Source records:

*** Begin section ***

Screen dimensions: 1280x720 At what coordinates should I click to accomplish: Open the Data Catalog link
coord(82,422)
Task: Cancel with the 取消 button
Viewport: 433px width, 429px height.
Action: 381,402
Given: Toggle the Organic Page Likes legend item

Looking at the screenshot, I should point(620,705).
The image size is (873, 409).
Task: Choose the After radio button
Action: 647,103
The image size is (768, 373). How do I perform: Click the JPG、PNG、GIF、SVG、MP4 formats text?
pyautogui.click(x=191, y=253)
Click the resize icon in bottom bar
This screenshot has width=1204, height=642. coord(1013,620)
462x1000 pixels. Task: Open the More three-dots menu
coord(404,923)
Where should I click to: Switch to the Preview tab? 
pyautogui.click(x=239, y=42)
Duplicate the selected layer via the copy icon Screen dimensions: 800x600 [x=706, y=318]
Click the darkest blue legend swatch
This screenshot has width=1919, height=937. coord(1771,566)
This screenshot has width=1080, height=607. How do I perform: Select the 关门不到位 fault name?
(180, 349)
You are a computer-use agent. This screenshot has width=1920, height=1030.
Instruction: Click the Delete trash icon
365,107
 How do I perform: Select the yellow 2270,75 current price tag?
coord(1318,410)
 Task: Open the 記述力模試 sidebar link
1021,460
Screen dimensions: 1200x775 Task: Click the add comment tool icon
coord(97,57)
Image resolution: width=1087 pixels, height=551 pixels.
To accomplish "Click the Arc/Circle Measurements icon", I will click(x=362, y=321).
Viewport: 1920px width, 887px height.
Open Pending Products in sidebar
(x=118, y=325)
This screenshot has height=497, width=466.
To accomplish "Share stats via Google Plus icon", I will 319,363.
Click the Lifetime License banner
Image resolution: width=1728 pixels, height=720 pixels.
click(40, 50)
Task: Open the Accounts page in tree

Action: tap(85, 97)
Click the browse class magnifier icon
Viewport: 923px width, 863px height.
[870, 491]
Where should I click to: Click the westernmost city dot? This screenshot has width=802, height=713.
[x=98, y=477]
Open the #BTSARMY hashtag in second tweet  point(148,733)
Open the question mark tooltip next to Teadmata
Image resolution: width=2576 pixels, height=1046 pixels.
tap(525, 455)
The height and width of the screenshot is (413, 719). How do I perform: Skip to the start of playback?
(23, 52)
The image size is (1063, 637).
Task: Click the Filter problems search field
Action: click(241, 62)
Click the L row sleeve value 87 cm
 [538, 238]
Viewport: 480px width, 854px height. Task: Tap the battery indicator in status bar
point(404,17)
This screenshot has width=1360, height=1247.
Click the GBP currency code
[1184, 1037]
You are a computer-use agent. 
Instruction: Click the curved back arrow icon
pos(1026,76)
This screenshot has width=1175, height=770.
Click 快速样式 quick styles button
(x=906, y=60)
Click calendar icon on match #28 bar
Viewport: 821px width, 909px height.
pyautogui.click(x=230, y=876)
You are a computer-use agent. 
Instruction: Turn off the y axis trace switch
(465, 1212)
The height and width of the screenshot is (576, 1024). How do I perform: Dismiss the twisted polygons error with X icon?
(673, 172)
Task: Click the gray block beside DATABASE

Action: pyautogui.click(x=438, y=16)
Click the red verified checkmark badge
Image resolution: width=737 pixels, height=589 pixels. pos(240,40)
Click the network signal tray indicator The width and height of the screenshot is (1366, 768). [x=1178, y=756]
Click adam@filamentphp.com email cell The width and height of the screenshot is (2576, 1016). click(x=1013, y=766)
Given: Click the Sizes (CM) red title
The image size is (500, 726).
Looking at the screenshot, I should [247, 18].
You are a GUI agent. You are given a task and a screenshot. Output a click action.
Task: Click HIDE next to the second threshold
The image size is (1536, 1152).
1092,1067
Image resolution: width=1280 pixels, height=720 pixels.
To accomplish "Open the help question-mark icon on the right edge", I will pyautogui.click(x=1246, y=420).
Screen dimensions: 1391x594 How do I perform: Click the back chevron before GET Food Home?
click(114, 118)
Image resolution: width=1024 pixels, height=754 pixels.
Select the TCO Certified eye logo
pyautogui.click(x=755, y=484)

*** End section ***

Brief:
Write out exactly those lines running from the line with "Click the red verified checkmark badge" to the end of the data above, the first and last included.

Result of the task:
Click the red verified checkmark badge
Image resolution: width=737 pixels, height=589 pixels. pos(240,40)
Click the network signal tray indicator The width and height of the screenshot is (1366, 768). [x=1178, y=756]
Click adam@filamentphp.com email cell The width and height of the screenshot is (2576, 1016). click(x=1013, y=766)
Given: Click the Sizes (CM) red title
The image size is (500, 726).
Looking at the screenshot, I should [247, 18].
You are a GUI agent. You are given a task and a screenshot. Output a click action.
Task: Click HIDE next to the second threshold
The image size is (1536, 1152).
1092,1067
Image resolution: width=1280 pixels, height=720 pixels.
To accomplish "Open the help question-mark icon on the right edge", I will pyautogui.click(x=1246, y=420).
Screen dimensions: 1391x594 How do I perform: Click the back chevron before GET Food Home?
click(114, 118)
Image resolution: width=1024 pixels, height=754 pixels.
Select the TCO Certified eye logo
pyautogui.click(x=755, y=484)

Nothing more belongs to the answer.